→ **Problem to work on**: Search the material for the string "computer", then show every line where it turns up.

→ **Input material**:

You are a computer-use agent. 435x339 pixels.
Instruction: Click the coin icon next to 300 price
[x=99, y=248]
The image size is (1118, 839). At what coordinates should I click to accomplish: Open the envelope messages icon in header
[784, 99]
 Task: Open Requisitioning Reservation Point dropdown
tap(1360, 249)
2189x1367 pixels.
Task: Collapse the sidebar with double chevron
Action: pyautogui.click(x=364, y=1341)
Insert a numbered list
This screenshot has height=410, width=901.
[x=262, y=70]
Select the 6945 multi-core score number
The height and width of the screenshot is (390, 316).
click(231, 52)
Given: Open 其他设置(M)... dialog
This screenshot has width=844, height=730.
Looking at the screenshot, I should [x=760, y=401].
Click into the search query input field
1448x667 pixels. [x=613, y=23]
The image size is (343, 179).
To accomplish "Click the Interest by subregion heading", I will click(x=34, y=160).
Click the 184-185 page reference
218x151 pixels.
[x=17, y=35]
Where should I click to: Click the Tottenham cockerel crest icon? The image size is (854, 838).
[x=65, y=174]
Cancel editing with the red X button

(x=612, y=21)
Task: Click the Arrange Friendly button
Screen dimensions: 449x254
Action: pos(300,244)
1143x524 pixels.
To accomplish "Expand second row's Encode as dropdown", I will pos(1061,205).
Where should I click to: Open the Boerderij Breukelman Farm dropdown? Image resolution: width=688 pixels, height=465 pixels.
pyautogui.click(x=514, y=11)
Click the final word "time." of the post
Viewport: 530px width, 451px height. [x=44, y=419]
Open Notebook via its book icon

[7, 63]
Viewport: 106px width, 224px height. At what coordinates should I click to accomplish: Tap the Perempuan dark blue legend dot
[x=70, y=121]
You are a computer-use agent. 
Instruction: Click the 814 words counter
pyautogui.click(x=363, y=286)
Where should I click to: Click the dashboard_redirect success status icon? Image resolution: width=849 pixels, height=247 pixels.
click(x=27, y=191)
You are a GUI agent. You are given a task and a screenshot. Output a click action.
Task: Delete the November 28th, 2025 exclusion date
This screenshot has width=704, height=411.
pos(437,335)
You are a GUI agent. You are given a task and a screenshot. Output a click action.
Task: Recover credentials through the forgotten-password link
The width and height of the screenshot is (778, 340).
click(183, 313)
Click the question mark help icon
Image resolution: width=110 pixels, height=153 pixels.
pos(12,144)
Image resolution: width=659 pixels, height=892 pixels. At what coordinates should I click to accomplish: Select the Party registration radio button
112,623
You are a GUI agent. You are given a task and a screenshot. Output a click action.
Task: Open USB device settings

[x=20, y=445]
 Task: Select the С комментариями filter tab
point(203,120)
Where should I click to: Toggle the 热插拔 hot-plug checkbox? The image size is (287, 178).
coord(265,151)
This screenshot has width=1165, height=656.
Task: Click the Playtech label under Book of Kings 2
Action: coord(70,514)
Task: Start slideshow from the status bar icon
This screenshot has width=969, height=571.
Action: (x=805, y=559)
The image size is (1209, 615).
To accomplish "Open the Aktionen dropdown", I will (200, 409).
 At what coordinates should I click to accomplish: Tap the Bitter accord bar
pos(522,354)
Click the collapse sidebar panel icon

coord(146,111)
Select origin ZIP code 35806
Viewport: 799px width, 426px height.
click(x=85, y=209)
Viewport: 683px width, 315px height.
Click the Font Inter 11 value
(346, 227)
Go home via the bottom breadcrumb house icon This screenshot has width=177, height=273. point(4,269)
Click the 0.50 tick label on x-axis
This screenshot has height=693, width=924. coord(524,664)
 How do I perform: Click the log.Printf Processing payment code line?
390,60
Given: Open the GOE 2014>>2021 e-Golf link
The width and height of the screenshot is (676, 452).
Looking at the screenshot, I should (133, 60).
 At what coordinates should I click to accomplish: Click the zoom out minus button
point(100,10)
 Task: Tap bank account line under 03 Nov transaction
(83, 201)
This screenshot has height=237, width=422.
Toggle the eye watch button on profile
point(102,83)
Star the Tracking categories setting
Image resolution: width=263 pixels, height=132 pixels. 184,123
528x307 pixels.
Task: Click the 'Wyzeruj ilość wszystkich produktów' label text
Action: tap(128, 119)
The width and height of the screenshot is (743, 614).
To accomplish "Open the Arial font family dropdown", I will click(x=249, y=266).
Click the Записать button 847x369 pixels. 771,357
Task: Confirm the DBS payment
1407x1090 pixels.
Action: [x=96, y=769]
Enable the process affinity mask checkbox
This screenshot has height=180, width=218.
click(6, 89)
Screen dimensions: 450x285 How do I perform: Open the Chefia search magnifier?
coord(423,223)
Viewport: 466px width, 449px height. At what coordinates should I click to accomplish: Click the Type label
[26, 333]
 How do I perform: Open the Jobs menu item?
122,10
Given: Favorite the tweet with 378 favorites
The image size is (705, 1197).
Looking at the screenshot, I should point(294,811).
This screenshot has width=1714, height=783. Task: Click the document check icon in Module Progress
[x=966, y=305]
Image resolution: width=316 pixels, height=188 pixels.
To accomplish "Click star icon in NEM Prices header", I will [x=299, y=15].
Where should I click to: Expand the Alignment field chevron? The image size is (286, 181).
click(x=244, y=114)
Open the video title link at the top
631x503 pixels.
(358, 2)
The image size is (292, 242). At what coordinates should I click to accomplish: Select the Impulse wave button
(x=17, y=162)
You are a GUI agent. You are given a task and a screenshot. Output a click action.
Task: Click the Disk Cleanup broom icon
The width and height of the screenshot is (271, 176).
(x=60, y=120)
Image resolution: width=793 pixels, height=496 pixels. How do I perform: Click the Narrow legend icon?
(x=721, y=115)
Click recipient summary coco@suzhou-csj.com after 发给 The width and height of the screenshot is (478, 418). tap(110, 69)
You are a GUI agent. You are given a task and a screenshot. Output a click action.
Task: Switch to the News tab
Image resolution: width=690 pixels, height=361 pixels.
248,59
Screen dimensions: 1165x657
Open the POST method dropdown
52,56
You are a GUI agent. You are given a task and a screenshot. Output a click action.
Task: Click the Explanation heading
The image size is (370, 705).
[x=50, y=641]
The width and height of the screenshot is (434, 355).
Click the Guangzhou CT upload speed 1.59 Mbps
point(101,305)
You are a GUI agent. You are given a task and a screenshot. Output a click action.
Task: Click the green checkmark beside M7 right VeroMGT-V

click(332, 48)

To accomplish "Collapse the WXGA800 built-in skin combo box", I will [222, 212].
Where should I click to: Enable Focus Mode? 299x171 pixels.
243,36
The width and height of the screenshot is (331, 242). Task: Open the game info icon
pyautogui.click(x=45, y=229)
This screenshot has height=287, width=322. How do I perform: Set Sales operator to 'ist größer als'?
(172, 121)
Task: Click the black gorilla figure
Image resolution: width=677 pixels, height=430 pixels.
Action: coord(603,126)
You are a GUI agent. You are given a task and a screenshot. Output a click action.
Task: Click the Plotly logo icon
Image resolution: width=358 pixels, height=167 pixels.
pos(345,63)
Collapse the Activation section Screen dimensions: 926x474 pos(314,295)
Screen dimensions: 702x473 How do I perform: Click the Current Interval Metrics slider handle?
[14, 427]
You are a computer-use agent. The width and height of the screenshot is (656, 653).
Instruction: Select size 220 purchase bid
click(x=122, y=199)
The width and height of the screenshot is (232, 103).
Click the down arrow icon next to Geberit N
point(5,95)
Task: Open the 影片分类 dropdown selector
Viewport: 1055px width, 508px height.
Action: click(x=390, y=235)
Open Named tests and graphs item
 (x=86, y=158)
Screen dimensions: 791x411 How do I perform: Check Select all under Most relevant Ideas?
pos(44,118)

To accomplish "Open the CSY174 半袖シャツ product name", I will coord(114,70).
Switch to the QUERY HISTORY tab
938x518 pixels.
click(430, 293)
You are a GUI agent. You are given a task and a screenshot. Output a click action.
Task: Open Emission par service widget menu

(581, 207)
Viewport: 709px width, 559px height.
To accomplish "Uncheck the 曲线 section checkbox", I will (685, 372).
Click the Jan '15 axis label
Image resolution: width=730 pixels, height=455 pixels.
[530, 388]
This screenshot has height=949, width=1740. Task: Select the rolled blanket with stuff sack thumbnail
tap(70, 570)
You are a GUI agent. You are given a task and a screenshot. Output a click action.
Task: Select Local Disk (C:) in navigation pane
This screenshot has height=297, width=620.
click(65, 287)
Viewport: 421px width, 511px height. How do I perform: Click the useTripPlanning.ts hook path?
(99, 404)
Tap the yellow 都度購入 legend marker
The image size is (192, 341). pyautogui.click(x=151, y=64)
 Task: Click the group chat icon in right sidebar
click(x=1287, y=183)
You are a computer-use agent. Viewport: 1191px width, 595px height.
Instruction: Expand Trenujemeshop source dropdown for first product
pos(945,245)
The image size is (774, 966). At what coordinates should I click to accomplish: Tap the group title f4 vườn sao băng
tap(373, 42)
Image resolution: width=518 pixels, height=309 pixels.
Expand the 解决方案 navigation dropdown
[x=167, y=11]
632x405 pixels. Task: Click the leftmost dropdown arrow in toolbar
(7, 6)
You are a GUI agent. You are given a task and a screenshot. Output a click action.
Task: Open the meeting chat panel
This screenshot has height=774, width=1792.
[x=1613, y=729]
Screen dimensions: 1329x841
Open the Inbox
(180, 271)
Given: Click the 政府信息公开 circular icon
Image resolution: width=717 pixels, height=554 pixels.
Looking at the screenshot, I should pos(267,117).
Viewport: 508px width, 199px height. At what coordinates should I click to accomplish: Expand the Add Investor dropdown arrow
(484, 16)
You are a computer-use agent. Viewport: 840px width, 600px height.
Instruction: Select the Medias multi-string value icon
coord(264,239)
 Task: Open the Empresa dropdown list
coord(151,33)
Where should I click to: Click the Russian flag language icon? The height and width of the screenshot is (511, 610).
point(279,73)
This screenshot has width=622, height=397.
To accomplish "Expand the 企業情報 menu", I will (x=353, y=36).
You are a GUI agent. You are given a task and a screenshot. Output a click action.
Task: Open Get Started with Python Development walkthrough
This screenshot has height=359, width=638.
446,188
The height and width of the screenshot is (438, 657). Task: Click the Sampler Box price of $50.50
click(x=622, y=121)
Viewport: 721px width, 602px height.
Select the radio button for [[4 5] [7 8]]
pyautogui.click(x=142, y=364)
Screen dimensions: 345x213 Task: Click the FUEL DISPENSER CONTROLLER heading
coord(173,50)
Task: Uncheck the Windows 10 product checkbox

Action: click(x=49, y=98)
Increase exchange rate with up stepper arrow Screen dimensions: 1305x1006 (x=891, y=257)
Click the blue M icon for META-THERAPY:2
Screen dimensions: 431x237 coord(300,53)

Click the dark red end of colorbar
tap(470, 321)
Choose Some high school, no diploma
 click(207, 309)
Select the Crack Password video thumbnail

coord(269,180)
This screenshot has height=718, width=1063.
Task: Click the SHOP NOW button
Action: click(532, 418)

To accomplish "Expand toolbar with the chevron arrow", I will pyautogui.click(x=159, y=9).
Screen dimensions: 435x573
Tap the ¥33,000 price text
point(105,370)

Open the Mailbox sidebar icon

→ **Exercise output**:
You are a computer-use agent. 435x339 pixels.
You are a computer-use agent. 
You are a computer-use agent. The width and height of the screenshot is (656, 653).
You are a computer-use agent. Viewport: 1191px width, 595px height.
You are a computer-use agent. Viewport: 840px width, 600px height.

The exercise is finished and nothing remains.